Source: Research-Driven Agents — What Happens When Your Agent Reads Before It Codes
Source: Research-Driven Agents
Summary
This post from the SkyPilot team demonstrates that coding agents produce significantly better code optimizations when given a research phase — reading arxiv papers, studying competing projects and forks — before touching code. The authors added a literature search step to the autoresearch loop, pointed it at llama.cpp‘s CPU inference path, and over 3 hours with 4 cloud VMs ($29 total cost) produced 5 optimizations that made flash attention text generation 15% faster on x86 and 5% faster on ARM.
Key Claims
- Code-only context produces shallow hypotheses. When pointed at llama.cpp without research context, the agent attempted SIMD micro-optimizations (prefetching, loop unrolling, hoisting) that were all within measurement noise. The agent’s own postmortem identified the root cause: text generation is memory-bandwidth bound, not compute-bound, so optimizing compute instructions doesn’t help.
- Research context changes what the agent tries. After reading papers on Operator Fusion and studying how CUDA/Metal backends handle the same operations, the agent pivoted from “make this loop faster” to “can I fuse these operations to eliminate a memory pass?” This led to qualitatively different hypotheses.
- Forks and competing projects were more useful than arxiv. Several actionable optimizations came from studying ik_llama.cpp (a performance-focused fork) and llamafile’s tinyBLAS. The CUDA backend directly informed one of the five final optimizations.
- 5 of 30+ experiments landed: 4 kernel fusions and an adaptive parallelization strategy. The biggest win fused three passes over flash attention’s QK tile into a single AVX2 FMA loop.
- The fusions reduced variance as much as they improved throughput. Baseline text generation showed ±19 t/s noise; optimized code showed ±0.59 t/s on x86 — the fusions eliminate intermediate cache-polluting writes.
- Agents struggle with benchmarking rigor. A JSON parsing bug in the benchmark script caused multiple experiments to run against wrong baselines. Shared-tenancy EC2 instances showed up to 30% variance from noisy neighbors.
- The agent caught its own correctness bug during self-review: its graph fusion code didn’t check whether intermediate outputs had other consumers.

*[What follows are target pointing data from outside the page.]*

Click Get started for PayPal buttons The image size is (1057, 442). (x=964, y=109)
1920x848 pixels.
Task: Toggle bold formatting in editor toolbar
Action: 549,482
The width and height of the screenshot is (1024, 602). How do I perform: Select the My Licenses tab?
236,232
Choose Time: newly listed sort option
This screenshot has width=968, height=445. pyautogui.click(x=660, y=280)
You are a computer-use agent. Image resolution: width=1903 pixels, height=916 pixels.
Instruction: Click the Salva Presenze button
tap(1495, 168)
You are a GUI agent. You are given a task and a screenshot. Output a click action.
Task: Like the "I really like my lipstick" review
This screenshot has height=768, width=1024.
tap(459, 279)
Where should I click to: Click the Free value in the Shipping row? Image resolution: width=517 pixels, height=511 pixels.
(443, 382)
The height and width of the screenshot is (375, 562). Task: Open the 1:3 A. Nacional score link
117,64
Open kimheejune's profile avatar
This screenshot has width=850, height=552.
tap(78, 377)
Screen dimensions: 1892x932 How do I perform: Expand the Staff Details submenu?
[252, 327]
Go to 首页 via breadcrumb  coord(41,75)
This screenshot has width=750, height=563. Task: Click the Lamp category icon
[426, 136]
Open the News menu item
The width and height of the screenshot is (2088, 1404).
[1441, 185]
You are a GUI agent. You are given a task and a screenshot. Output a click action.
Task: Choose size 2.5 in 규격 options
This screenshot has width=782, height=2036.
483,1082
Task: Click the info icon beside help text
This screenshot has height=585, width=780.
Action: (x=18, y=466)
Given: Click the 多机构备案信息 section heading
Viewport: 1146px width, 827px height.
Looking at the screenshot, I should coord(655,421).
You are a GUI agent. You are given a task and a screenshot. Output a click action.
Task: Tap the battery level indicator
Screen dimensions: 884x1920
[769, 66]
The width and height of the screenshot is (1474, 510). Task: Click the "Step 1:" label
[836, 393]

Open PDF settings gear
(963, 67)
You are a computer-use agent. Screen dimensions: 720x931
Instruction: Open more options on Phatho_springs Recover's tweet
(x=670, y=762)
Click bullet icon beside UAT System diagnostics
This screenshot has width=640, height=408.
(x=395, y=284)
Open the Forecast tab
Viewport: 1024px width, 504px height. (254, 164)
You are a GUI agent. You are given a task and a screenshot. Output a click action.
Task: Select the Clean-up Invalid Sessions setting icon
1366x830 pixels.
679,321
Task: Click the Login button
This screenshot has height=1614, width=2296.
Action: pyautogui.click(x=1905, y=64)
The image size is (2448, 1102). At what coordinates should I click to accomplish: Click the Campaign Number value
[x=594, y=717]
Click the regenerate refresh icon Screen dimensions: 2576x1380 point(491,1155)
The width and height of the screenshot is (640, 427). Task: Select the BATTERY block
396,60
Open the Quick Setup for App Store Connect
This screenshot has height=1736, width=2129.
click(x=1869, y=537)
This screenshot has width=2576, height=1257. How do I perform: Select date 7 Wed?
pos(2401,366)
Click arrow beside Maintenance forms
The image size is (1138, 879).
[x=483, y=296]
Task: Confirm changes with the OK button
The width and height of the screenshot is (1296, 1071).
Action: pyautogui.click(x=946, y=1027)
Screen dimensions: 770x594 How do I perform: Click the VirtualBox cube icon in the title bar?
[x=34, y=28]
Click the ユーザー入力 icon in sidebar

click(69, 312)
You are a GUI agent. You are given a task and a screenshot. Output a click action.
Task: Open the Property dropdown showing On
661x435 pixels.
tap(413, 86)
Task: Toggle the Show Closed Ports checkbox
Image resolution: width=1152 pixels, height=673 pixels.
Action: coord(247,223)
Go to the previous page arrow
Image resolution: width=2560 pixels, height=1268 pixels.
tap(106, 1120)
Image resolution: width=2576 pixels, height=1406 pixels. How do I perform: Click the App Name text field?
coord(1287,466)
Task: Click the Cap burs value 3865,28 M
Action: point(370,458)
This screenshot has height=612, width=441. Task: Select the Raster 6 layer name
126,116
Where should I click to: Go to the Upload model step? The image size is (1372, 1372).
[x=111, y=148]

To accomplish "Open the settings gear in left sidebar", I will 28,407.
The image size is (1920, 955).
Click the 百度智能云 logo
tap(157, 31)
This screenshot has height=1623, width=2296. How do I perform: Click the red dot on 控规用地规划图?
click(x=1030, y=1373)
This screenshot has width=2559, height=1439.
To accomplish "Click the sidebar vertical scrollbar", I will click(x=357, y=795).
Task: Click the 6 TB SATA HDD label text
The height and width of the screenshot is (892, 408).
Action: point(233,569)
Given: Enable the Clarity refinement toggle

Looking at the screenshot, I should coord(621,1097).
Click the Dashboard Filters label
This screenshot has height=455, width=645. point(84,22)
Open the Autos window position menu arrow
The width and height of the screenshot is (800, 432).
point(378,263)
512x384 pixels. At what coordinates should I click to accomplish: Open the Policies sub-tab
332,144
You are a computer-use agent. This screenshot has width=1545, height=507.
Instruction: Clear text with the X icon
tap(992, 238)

The fix used llama.cpp’s existing
ggml_can_fuse()infrastructure.
The Five Optimizations
- Softmax fusion — merged copy + scale + add-mask from 3 passes into 1
- RMS norm fusion — merged memcpy + scale from 2 passes into 1
- Adaptive from_float parallelization — partition by row for prompt processing, by element for text generation
- Graph-level RMS_NORM + MUL fusion — ported a pattern from CUDA/Metal backends to CPU with explicit AVX2/NEON intrinsics
- Flash attention KQ fusion — fused scale + pad + add-mask + find-max into a single AVX2 FMA pass
Relevance and Implications
This is early evidence for a shift in how AI Agents are used for code optimization: from “generate and test” to “research, hypothesize, then test.” The key insight is that codebases contain what the code does but not why it’s slow or what alternatives exist outside the codebase. Domain knowledge — the kind a senior engineer brings — can be partially substituted by systematic literature and competitor review.
The autoresearch framework generalizes to any project with a benchmark and test suite. The authors suggest ML inference frameworks as good candidates due to fast-moving codebases and clear throughput metrics.